**WORK INSTRUCTION:**
With the line containing "The width and height of the screenshot is (960, 540)." as the start and the line containing "agent. This screenshot has height=980, width=1225." as the end, transcribe that span of the entries below exactly, including both.

**MATERIAL PROVIDED:**
◇ ◇ ◇ ◇ ◇

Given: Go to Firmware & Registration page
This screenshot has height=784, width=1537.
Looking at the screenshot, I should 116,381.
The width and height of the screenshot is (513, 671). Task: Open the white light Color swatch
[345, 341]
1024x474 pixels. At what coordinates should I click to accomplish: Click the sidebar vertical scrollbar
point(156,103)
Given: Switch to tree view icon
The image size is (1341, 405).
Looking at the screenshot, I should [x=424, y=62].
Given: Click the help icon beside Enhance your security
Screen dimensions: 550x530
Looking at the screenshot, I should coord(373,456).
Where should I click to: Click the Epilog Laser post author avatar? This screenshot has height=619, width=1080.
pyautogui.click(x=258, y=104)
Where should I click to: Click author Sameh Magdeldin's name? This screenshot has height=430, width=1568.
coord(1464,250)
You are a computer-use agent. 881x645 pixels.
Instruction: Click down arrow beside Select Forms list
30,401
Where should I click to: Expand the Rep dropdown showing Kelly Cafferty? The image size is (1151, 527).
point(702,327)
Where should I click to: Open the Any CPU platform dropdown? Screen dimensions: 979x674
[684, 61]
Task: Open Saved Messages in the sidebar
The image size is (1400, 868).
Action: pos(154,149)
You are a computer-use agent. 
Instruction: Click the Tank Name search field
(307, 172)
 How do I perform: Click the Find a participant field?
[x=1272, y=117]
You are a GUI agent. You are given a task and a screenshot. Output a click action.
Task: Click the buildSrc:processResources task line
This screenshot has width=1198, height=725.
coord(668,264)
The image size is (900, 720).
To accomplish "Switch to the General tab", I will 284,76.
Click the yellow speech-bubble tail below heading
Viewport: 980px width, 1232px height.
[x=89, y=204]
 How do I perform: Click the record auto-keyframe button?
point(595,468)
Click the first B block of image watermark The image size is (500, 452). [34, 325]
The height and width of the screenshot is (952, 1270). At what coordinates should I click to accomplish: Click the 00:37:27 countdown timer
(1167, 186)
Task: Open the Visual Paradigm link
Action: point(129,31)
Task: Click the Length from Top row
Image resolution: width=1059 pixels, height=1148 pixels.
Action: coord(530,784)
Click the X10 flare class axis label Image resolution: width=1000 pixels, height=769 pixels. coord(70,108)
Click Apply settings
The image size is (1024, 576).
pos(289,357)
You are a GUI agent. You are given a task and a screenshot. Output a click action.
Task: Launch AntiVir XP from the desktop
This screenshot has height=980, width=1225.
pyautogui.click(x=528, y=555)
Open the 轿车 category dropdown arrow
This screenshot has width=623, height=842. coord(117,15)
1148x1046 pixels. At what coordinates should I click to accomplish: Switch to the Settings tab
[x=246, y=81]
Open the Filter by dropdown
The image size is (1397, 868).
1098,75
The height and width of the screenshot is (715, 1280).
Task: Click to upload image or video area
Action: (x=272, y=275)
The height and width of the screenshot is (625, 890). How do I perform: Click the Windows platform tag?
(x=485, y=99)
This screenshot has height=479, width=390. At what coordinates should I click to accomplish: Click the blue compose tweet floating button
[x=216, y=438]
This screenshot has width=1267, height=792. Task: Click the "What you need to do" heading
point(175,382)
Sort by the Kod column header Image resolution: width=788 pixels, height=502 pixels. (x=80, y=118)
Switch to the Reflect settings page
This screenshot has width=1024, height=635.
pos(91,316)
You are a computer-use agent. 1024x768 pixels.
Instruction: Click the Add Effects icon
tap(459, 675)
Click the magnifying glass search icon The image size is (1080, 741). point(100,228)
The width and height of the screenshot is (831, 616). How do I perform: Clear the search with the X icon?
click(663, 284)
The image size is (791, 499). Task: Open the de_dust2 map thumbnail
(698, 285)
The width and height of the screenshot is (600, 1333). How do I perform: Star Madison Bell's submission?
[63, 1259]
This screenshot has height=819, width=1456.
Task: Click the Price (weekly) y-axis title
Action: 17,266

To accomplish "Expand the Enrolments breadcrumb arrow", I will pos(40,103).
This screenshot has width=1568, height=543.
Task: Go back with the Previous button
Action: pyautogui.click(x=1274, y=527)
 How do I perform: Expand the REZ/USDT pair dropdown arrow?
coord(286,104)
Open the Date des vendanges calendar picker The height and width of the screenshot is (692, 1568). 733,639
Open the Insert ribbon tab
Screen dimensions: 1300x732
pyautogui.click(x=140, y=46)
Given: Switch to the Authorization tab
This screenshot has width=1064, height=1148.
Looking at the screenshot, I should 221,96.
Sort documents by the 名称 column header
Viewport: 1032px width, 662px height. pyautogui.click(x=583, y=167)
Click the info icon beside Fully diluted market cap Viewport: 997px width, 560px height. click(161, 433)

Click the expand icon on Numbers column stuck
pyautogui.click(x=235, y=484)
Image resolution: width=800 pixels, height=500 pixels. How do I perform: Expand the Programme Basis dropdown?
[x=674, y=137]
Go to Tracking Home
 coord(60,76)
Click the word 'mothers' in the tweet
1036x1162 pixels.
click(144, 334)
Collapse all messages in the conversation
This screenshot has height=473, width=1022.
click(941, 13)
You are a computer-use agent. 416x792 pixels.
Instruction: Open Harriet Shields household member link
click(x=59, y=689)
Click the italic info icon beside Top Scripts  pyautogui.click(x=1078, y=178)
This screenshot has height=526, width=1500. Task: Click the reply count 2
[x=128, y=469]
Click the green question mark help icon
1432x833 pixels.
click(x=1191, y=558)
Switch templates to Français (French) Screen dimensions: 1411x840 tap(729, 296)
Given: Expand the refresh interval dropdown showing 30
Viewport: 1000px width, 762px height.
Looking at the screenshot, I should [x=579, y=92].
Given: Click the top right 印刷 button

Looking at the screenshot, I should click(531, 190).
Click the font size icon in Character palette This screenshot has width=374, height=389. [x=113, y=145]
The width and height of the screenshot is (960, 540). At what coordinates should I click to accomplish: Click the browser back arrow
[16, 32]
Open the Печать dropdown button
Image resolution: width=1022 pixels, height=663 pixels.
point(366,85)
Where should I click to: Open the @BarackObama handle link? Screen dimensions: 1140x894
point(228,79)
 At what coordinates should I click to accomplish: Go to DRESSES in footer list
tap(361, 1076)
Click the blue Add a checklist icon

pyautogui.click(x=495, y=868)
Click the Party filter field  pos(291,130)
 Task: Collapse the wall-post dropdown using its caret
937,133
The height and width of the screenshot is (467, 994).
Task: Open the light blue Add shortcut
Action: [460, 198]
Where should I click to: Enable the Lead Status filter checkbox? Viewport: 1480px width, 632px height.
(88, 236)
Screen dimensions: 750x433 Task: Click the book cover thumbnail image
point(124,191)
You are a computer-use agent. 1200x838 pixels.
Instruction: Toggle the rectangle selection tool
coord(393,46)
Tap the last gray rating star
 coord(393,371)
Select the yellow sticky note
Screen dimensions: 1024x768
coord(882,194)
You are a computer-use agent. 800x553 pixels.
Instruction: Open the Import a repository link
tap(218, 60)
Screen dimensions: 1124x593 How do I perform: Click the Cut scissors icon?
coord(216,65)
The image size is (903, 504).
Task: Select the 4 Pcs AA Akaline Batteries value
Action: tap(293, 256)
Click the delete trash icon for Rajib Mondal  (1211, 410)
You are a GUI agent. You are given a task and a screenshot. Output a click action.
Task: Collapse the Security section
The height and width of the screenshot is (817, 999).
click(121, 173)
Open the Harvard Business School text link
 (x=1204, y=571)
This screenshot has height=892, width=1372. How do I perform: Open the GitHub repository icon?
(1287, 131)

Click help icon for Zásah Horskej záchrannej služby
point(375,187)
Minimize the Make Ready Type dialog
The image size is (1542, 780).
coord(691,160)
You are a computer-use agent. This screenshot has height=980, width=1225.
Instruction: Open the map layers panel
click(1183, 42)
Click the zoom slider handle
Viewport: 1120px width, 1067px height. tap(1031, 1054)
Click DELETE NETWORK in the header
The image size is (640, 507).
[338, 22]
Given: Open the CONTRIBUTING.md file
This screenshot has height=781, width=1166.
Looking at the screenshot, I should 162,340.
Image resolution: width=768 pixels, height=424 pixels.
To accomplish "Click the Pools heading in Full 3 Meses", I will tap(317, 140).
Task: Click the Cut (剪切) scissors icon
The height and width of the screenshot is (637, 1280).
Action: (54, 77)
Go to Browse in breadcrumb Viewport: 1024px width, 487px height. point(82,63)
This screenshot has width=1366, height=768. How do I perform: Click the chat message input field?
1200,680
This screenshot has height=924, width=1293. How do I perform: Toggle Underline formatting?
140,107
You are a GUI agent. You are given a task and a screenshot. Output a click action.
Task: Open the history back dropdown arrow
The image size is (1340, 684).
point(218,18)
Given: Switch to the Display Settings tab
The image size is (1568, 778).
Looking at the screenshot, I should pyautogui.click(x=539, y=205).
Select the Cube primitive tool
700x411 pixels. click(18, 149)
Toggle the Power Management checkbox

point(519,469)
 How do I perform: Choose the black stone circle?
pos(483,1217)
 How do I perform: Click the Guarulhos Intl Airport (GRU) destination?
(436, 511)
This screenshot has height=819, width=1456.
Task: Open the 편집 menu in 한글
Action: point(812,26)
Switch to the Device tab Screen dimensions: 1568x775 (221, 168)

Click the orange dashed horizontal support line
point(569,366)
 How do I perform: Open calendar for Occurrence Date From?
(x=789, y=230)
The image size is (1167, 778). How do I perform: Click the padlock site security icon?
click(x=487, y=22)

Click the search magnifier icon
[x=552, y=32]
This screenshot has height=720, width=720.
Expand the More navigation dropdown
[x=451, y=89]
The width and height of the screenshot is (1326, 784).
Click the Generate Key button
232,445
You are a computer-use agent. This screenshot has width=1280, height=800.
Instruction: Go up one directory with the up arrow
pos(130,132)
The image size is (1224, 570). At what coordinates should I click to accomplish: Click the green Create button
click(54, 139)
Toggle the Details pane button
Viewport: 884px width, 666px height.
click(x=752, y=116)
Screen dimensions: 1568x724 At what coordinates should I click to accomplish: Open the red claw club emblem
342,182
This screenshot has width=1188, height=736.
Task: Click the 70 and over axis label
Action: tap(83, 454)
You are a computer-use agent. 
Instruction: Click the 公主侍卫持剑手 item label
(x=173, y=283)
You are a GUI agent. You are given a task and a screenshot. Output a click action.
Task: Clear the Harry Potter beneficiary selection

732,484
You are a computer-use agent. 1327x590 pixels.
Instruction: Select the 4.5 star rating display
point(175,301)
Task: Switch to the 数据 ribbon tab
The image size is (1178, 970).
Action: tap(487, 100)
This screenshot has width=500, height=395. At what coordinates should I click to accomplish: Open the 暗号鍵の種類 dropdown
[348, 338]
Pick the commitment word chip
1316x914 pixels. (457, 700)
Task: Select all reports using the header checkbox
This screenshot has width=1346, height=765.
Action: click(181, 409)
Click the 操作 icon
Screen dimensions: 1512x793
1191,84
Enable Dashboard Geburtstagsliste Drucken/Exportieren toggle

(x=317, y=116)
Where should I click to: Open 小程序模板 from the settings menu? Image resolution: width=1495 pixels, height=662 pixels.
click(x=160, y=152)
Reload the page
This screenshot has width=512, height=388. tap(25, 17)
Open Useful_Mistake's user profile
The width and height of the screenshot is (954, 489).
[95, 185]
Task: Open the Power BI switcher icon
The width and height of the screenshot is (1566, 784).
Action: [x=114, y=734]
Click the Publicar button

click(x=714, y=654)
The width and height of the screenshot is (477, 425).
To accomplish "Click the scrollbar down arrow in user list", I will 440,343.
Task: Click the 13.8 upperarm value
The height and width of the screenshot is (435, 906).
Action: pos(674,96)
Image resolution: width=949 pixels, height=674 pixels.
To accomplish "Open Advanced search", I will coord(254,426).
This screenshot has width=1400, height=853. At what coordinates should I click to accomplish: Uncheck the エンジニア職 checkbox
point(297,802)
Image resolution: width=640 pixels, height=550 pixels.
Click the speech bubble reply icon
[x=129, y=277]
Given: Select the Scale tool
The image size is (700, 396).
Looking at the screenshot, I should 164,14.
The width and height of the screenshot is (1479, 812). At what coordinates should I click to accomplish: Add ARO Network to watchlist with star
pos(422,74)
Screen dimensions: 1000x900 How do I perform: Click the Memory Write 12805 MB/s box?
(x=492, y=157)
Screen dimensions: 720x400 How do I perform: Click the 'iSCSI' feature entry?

◇ ◇ ◇ ◇ ◇

**SOLUTION BELOW:**
The width and height of the screenshot is (960, 540). At what coordinates should I click to accomplish: Click the browser back arrow
[16, 32]
Open the Печать dropdown button
Image resolution: width=1022 pixels, height=663 pixels.
point(366,85)
Where should I click to: Open the @BarackObama handle link? Screen dimensions: 1140x894
point(228,79)
 At what coordinates should I click to accomplish: Go to DRESSES in footer list
tap(361, 1076)
Click the blue Add a checklist icon

pyautogui.click(x=495, y=868)
Click the Party filter field  pos(291,130)
 Task: Collapse the wall-post dropdown using its caret
937,133
The height and width of the screenshot is (467, 994).
Task: Open the light blue Add shortcut
Action: [460, 198]
Where should I click to: Enable the Lead Status filter checkbox? Viewport: 1480px width, 632px height.
(88, 236)
Screen dimensions: 750x433 Task: Click the book cover thumbnail image
point(124,191)
You are a computer-use agent. 1200x838 pixels.
Instruction: Toggle the rectangle selection tool
coord(393,46)
Tap the last gray rating star
 coord(393,371)
Select the yellow sticky note
Screen dimensions: 1024x768
coord(882,194)
You are a computer-use agent. 800x553 pixels.
Instruction: Open the Import a repository link
tap(218, 60)
Screen dimensions: 1124x593 How do I perform: Click the Cut scissors icon?
coord(216,65)
The image size is (903, 504).
Task: Select the 4 Pcs AA Akaline Batteries value
Action: tap(293, 256)
Click the delete trash icon for Rajib Mondal  (1211, 410)
You are a GUI agent. You are given a task and a screenshot. Output a click action.
Task: Collapse the Security section
The height and width of the screenshot is (817, 999).
click(121, 173)
Open the Harvard Business School text link
 (x=1204, y=571)
This screenshot has height=892, width=1372. How do I perform: Open the GitHub repository icon?
(1287, 131)

Click help icon for Zásah Horskej záchrannej služby
point(375,187)
Minimize the Make Ready Type dialog
The image size is (1542, 780).
coord(691,160)
You are a computer-use agent. This screenshot has height=980, width=1225.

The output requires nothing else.